• _DOCUMENT SEGMENT_:
Spring was coming, and the giant of the Great Valley, lying stretched at full length, was beginning to stir uneasily. Too long had he slept with his head in the snow far up in the country of the Sioux. His outspread arms, flung to the mountains on either side, began to move, and to the tips of his fingers, entwined in the hills of the Alleghanies and the rough piles of the Rockies, a new life came. The Mississippi River was waking from its winter sleep.
In the land of the Iroquois, by distant Lake Ontario, the ice in little brooks was melting, and snow-water was running down from their banks to flow through the length of the Ohio Valley into the Great River. Over by the foot of the Lake of the Illinois, where the headwaters of the Kankakee crept out from the country of the timorous Miamis, cakes of ice were starting on a long journey down the widening river into the Illinois, there to run smoothly through a deserted valley, past the mined village of the Kaskaskias, the empty Peoria lodges, and the forsaken fort to find the wide river in the land of the luckless Tamaroas.
Even in the cold Sioux country the tiny sources of the Mississippi were stirring; and the waters grew less chill as they slipped out of the sight of the Sioux hunters and took their way southward past the far-driven tribes of the Illinois—here the Kaskaskias, lower down the Peorias—until they reached the haunts of the Tamaroas and were joined by the waters of the Illinois.
Southward ever the spring water flowed. Here from the Western plains came rushing like a buffalo bull the tawny Missouri, bringing down logs and trees that had passed many and strange peoples on their way from the far unknown West. Out of these Western countries came also the Arkansas to cast its burden into the river farther down.
Now all these waters, gathered in a mighty stream, flowed on past the strange Southern tribes—past the Taensas, watching their sacred fires and guarding their temples in eight villages gathered on a crescent-shaped lake, and past the Natchez and the treacherous Coroas and Quinipissas—till at last, under the warm Southern sun, the river poured itself out of the bottom of the valley into the salt waters of the Gulf of Mexico.
Thus in the year 1682 the Great Valley awoke from its quiet winter. Soon in the North the Indian women could stir the eager soil and begin their planting. The Indian braves could toss their snowshoes into a corner of the lodge, throw off their winter garments of buffalo hide, and go out into the sunshine as free and happy and unencumbered as God had made them.
All the valley was a playground for the Indians. Its woods and its streams, its prairies and its hills, its herds of buffalo, its deer and bear and wild fowl were theirs. They could build their lodges and hunt game where they willed. They could trade with the tribes of the North and South and of the river valleys on either side; or they could fight with them if they chose. It was a valley full of the best gifts of the good spirits—this land of the Indians. What if there were up around the rivers of the North and East occasional white men? They were few and they brought wonderful gifts. Surely there was room for all.

• _WRITTEN INSTRUCTION A_:
Decide whether each statement below agrees with the passage on the Mississippi in spring. Answer yes or no for each, and quote the words of the passage that decide it. (i) The Taensas lived in eight villages on a crescent-shaped lake. (ii) The Arkansas joins the river at a point above where the Missouri comes in. (iii) The passage sets the valley's awakening in the year 1682.
• _WRITTEN INSTRUCTION B_:
In the passage on the Mississippi in spring, what material were the braves' winter garments made of?
• _WRITTEN INSTRUCTION C_:
From the passage on the Mississippi in spring, give back word for word the part that starts with "Even in the" and ends with "river farther down.".

• _DATASET RECORDS_:

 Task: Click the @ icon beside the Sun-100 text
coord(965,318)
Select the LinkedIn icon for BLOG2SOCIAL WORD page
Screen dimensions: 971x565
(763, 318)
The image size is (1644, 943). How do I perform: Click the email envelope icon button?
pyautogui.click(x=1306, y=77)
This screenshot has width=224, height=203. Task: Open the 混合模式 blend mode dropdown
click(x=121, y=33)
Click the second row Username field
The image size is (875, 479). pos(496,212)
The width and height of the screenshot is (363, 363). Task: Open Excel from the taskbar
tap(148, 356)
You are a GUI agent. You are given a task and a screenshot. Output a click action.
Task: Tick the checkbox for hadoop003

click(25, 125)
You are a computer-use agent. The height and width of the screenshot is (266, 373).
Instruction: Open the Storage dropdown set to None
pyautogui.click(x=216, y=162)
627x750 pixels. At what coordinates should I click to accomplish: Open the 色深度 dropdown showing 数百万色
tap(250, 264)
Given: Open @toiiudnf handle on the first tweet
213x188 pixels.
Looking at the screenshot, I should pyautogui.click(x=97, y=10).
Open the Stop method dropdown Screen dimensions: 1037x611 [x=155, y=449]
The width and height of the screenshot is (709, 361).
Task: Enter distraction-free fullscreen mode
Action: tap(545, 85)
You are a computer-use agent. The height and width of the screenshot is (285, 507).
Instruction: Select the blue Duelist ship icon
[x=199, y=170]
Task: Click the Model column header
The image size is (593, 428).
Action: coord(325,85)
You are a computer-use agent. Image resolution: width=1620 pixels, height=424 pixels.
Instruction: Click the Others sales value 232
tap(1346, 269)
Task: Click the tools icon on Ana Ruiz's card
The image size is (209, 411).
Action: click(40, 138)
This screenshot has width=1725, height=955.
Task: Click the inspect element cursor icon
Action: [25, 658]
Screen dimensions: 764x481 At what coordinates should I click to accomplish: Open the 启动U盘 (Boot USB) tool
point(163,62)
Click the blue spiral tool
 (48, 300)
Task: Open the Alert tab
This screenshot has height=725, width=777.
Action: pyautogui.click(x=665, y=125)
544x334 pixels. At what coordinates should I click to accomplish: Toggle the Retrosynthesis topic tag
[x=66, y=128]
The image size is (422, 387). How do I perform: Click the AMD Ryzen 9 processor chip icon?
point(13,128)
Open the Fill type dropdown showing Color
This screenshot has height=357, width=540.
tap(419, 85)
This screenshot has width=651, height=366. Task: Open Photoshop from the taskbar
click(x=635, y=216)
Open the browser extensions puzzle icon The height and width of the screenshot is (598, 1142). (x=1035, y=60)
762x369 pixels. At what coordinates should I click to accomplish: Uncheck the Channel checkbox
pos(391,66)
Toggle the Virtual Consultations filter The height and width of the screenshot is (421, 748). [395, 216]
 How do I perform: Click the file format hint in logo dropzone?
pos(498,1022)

• _CORRECT ANSWER A_:
(i) Yes: "guarding their temples in eight villages gathered on a crescent-shaped lake"
(ii) No: "Out of these Western countries came also the Arkansas to cast its burden into the river farther down."
(iii) Yes: "Thus in the year 1682 the Great Valley awoke from its quiet winter."

• _CORRECT ANSWER B_:
Buffalo hide.

• _CORRECT ANSWER C_:
Even in the cold Sioux country the tiny sources of the Mississippi were stirring; and the waters grew less chill as they slipped out of the sight of the Sioux hunters and took their way southward past the far-driven tribes of the Illinois—here the Kaskaskias, lower down the Peorias—until they reached the haunts of the Tamaroas and were joined by the waters of the Illinois.
Southward ever the spring water flowed. Here from the Western plains came rushing like a buffalo bull the tawny Missouri, bringing down logs and trees that had passed many and strange peoples on their way from the far unknown West. Out of these Western countries came also the Arkansas to cast its burden into the river farther down.